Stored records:

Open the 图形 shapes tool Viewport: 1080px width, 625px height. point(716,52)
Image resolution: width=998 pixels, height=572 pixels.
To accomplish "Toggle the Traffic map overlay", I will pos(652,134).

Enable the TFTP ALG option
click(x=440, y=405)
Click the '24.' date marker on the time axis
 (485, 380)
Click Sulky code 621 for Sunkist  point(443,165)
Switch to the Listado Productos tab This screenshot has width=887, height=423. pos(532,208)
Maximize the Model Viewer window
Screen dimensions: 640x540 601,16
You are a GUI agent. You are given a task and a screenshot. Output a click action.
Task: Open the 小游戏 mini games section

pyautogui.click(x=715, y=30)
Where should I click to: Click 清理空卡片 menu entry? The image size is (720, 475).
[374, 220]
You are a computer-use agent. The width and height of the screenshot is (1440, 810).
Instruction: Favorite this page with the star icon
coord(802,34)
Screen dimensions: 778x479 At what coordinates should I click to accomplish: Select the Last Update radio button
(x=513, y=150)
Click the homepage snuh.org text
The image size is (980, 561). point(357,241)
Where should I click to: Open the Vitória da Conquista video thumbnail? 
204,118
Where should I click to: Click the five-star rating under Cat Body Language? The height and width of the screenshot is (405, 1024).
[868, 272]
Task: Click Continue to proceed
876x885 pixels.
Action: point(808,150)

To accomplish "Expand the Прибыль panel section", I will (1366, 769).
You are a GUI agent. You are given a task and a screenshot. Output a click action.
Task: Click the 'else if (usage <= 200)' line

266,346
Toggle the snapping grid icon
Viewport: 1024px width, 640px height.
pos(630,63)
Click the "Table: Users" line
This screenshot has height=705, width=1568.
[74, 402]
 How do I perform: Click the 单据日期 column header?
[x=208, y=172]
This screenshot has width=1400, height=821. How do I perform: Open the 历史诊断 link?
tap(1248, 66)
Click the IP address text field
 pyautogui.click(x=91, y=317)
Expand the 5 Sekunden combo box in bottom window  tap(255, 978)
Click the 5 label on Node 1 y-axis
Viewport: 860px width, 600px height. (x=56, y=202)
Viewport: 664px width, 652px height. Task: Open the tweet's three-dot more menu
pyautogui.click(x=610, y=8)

> _Assigned task_: What needs duplicating is the run of lines from the one containing "Toggle the snapping grid icon" through the last line of the entries above, exact and complete.

> _Answer area_:
Toggle the snapping grid icon
Viewport: 1024px width, 640px height.
pos(630,63)
Click the "Table: Users" line
This screenshot has height=705, width=1568.
[74, 402]
 How do I perform: Click the 单据日期 column header?
[x=208, y=172]
This screenshot has width=1400, height=821. How do I perform: Open the 历史诊断 link?
tap(1248, 66)
Click the IP address text field
 pyautogui.click(x=91, y=317)
Expand the 5 Sekunden combo box in bottom window  tap(255, 978)
Click the 5 label on Node 1 y-axis
Viewport: 860px width, 600px height. (x=56, y=202)
Viewport: 664px width, 652px height. Task: Open the tweet's three-dot more menu
pyautogui.click(x=610, y=8)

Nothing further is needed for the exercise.